* begin Records shown *

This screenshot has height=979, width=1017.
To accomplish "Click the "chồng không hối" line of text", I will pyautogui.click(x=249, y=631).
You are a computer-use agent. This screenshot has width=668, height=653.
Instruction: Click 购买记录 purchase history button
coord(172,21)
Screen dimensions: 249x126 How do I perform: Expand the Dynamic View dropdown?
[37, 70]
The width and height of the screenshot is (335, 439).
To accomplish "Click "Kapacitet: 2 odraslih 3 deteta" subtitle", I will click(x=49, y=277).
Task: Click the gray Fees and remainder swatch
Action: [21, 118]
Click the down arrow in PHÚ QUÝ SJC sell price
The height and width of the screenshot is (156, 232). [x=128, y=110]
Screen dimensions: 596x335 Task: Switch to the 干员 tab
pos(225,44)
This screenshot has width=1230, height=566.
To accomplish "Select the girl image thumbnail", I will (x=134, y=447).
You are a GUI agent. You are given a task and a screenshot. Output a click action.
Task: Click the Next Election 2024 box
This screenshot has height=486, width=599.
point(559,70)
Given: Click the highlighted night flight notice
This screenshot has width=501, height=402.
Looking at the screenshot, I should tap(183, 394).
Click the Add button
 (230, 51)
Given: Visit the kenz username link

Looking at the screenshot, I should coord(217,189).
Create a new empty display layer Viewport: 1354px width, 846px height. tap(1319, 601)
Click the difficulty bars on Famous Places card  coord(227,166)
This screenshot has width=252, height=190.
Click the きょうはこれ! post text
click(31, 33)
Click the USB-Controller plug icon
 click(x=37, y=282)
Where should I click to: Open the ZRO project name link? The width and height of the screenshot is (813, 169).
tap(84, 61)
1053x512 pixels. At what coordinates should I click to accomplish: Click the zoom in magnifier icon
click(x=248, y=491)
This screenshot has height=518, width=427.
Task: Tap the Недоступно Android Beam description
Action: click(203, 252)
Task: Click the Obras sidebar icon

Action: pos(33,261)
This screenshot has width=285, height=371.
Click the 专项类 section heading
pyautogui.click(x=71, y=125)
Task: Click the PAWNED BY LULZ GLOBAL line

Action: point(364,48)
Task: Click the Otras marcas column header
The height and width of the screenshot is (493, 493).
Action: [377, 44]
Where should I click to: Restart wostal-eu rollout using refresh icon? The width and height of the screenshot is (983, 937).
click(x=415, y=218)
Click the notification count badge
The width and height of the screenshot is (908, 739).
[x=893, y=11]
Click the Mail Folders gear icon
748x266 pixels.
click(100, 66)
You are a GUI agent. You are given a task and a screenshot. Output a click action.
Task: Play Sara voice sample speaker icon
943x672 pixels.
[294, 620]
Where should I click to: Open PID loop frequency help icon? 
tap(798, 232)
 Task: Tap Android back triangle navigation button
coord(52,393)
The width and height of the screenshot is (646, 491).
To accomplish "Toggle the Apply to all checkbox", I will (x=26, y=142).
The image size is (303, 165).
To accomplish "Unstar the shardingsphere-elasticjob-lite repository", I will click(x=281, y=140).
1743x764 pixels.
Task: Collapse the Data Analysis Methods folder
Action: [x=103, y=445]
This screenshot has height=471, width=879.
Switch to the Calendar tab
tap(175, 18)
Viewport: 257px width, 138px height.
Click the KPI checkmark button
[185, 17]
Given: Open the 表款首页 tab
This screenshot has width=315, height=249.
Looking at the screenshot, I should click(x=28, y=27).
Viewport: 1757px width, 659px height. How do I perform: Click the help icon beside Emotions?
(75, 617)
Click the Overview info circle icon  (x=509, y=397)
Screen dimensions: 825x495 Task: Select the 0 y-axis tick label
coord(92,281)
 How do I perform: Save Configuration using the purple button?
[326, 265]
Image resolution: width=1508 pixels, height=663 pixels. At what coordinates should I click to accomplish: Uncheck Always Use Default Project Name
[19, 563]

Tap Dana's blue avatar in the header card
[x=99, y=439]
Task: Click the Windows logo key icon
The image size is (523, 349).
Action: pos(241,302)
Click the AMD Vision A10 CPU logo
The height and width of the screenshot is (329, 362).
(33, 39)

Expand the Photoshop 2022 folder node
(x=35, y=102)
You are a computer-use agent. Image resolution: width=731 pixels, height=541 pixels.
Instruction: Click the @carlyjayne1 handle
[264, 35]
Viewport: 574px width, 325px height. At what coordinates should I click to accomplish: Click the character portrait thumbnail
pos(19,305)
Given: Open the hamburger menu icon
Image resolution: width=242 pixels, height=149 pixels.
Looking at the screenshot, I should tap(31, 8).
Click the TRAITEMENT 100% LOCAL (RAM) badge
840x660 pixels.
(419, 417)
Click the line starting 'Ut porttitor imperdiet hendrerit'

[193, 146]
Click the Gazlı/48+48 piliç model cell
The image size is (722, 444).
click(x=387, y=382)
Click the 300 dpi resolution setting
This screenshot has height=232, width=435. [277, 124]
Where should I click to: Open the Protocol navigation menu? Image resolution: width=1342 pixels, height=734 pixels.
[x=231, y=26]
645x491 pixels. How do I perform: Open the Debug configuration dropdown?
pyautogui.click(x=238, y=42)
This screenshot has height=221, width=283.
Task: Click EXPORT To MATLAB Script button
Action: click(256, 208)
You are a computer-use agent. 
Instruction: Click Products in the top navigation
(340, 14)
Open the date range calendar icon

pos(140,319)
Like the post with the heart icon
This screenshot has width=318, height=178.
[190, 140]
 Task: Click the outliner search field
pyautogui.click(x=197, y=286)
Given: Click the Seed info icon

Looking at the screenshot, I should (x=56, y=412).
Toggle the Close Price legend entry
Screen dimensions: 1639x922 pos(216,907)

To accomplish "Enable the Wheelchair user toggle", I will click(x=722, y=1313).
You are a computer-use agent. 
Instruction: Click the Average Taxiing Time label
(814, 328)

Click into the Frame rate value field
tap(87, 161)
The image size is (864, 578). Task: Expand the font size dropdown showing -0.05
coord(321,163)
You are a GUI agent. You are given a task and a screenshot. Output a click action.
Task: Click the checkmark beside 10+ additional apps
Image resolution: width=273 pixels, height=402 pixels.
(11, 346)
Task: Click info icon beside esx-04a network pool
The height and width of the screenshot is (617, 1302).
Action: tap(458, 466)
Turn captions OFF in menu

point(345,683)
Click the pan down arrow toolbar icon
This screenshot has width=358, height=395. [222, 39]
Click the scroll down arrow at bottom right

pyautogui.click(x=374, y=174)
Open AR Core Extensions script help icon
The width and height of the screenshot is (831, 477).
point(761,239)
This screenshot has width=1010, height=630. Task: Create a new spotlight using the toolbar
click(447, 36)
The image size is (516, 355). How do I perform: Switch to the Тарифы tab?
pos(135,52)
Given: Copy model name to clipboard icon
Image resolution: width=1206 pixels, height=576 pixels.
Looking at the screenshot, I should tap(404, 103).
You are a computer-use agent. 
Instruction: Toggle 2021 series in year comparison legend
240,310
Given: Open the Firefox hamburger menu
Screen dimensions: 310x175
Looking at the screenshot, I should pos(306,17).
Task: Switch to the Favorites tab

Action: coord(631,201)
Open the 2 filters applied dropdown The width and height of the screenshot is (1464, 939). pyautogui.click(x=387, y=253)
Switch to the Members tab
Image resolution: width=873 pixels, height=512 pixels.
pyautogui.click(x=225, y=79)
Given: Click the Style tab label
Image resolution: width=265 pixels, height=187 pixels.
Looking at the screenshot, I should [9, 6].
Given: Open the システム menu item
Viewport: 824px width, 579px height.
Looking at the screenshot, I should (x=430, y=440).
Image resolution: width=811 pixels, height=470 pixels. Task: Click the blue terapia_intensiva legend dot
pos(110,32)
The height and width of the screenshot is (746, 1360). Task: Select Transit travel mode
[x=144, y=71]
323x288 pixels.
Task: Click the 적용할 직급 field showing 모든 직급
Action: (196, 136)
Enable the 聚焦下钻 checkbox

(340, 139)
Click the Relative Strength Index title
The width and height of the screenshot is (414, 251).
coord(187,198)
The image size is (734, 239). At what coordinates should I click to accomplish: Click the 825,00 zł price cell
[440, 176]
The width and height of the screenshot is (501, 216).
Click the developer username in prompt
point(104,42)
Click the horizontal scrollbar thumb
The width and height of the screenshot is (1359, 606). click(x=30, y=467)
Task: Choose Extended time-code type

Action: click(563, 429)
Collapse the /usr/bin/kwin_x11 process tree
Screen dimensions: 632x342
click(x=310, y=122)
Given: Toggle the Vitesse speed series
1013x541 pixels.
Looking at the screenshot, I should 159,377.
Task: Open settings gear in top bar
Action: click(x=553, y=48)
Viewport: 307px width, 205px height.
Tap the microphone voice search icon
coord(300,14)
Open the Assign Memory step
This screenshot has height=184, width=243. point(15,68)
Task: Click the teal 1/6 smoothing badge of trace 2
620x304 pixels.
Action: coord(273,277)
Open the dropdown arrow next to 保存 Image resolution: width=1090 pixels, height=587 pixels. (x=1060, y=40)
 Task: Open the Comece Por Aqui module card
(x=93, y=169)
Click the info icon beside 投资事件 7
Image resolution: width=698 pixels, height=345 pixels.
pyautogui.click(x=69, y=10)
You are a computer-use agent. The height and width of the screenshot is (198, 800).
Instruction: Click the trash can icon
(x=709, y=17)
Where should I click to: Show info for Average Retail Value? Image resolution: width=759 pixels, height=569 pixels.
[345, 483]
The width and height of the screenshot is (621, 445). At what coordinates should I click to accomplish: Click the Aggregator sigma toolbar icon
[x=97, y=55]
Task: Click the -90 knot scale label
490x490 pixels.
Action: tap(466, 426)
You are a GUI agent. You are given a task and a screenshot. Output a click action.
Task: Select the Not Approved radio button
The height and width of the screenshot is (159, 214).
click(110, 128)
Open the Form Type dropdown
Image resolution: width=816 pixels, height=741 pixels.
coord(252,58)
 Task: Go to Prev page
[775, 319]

* end Records shown *

▶ [What the task asks] How many lines of the records above contain the string "Expand"? Reply with the number only.

▶ [Finished answer] 3